Personal information
- Full name: José María Lourido Conjil
- Date of birth: 1922
- Place of birth: Villa Urquiza, Buenos Aires, Argentina
- Date of death: June 1986
- Place of death: Chile
- Position: Left winger

Youth career
- Atlético El Tronador

Senior career*
- Years: Team / Apps / (Gls)
- Atlético El Tronador
- 1942–1944: Banfield / 12 / (2)
- 1945–1946: La Salle
- 1947: Defensores de Belgrano / 33 / (10)
- 1948–1950: Independiente Rivadavia
- 1950–1954: Everton / 89 / (28)
- 1955: Unión La Calera

Managerial career
- 1965: Unión La Calera
- 1966: Unión La Calera
- 1966: Everton
- 1968–1969: Everton
- 1970: Everton
- 1970–1971: Unión La Calera
- 1972: Everton
- 1974: Unión La Calera
- 1976: Unión La Calera
- 1977: Santiago Wanderers (assistant)
- 1977: Santiago Wanderers (caretaker)
- 1981: Everton

= José María Lourido =

Argentine football player and manager

José María Lourido Conjil (1922 – June 1986) was an Argentine football inside forward and manager.

==Playing career==
Born in Villa Urquiza, Buenos Aires, Argentina, Lourido started his career with Atlético El Tronador before joining Banfield in 1942. He moved to Venezuelan club La Salle and returned to his homeland with Defensores de Belgrano in 1947.

As a player of Independiente Rivadavia, Lourido represented the Mendoza team in friendlies in Viña del Mar, Chile, and signed with local club Everton in August 1950, becoming an important player in their two first Chilean Primera División titles in 1950 and 1952. The club became the first Chilean champions from outside Santiago.

Lourido ended his career with Unión La Calera in the 1955 Chilean Segunda División.

==Coaching career==
Settled in Chile, Lourido led clubs from the Valparaíso Region.
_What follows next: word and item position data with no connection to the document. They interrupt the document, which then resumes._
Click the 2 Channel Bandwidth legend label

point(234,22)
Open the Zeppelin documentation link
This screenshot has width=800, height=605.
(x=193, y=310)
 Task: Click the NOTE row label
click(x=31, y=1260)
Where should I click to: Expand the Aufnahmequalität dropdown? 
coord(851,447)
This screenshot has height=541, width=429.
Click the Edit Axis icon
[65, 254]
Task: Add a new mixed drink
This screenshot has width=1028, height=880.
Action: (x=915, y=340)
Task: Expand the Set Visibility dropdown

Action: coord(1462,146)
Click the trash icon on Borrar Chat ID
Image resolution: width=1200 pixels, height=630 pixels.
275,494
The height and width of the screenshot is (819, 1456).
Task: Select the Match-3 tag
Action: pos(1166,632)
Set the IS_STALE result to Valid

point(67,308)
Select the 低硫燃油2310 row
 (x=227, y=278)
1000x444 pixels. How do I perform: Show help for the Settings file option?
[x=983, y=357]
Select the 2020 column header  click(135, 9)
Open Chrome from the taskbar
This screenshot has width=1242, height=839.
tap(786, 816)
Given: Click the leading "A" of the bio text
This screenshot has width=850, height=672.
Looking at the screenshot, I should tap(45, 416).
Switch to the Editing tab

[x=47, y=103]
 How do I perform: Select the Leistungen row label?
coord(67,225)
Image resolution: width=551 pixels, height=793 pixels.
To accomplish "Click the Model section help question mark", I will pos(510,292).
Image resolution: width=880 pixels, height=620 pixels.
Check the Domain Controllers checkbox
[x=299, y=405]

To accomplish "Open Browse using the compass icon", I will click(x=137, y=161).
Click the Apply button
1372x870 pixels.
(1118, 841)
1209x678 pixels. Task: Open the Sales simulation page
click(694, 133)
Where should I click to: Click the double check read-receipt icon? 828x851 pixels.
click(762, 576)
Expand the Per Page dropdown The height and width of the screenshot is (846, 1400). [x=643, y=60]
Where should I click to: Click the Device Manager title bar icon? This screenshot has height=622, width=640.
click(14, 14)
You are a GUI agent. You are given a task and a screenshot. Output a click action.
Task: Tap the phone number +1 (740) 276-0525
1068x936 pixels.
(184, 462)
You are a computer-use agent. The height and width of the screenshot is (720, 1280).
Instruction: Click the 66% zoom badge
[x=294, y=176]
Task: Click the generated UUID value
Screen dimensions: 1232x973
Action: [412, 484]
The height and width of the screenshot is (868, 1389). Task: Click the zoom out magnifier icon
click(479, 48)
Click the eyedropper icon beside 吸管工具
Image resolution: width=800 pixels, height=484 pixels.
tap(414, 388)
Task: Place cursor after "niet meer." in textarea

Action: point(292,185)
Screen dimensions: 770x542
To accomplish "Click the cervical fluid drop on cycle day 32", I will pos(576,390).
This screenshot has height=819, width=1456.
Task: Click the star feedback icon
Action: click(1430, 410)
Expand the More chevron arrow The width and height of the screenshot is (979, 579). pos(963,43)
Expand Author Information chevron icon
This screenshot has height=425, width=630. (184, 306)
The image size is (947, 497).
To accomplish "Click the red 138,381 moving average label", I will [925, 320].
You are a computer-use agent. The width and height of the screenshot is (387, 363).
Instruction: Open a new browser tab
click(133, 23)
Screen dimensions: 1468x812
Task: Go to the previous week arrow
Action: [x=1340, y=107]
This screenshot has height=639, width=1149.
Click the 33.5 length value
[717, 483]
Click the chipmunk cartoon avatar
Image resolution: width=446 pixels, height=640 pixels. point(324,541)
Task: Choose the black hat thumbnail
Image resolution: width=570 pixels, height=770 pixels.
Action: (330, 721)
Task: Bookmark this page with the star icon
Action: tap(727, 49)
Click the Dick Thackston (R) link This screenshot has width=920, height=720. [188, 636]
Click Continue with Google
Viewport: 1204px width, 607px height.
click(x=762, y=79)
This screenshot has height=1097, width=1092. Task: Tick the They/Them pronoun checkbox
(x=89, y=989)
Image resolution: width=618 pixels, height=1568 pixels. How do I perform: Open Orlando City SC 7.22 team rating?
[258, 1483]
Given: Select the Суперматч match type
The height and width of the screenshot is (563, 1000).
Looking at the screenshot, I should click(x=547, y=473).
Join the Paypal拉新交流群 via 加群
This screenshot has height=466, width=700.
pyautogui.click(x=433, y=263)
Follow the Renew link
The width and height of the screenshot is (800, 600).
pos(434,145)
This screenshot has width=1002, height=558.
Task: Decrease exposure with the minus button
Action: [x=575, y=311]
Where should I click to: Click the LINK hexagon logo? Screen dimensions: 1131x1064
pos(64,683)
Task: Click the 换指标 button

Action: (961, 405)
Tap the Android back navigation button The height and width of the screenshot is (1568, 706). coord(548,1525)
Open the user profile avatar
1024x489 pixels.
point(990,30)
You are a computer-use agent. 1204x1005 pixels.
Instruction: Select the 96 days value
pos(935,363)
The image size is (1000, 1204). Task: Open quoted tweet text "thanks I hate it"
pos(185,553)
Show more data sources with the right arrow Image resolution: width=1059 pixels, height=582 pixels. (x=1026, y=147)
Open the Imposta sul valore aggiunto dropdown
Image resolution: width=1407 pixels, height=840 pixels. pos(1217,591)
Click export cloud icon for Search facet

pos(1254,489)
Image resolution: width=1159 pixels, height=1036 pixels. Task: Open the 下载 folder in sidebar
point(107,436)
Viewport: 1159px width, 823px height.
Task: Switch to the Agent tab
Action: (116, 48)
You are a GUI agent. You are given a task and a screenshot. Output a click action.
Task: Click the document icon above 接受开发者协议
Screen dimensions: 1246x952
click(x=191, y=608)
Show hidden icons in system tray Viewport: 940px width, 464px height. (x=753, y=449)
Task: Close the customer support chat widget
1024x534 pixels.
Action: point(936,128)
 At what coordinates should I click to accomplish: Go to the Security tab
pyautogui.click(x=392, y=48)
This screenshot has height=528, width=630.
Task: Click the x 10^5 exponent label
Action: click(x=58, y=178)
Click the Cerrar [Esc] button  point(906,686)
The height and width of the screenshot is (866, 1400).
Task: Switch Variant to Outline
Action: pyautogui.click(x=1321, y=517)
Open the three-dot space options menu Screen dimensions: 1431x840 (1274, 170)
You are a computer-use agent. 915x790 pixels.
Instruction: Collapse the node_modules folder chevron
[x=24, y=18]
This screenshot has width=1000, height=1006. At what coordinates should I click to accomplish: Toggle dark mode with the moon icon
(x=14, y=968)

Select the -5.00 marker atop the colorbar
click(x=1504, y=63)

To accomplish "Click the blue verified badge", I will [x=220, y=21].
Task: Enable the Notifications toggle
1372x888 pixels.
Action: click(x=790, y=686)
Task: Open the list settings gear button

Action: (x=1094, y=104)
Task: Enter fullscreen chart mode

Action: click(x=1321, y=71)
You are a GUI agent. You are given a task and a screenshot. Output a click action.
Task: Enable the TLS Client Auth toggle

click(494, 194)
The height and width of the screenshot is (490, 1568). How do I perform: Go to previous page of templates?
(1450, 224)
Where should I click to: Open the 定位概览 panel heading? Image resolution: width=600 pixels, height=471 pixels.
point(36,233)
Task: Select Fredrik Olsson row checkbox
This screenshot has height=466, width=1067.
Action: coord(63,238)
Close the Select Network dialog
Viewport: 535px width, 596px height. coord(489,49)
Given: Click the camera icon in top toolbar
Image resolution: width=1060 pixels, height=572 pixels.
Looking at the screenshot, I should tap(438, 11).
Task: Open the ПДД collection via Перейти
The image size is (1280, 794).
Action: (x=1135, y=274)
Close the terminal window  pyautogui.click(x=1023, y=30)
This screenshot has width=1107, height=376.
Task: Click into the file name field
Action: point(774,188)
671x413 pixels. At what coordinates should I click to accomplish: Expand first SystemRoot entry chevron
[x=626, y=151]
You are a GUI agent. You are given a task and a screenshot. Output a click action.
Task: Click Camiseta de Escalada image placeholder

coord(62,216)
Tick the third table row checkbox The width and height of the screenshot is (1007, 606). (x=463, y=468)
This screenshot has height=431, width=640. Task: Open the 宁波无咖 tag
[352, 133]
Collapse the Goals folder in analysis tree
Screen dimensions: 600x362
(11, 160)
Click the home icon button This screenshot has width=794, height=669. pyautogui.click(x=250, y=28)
He coached many times Everton de Viña del Mar and Unión La Calera. As José Pérez Figueiras' assistant coach, he also led the Everton's classic rival, Santiago Wanderers, as a caretaker in 1977.

As manager of Unión La Calera in 1966, Lourido made possible the senior debut of the renowned Chilean player, Osvaldo Castro.

==Personal life==
Lourido was nicknamed Gitano (Gypsy).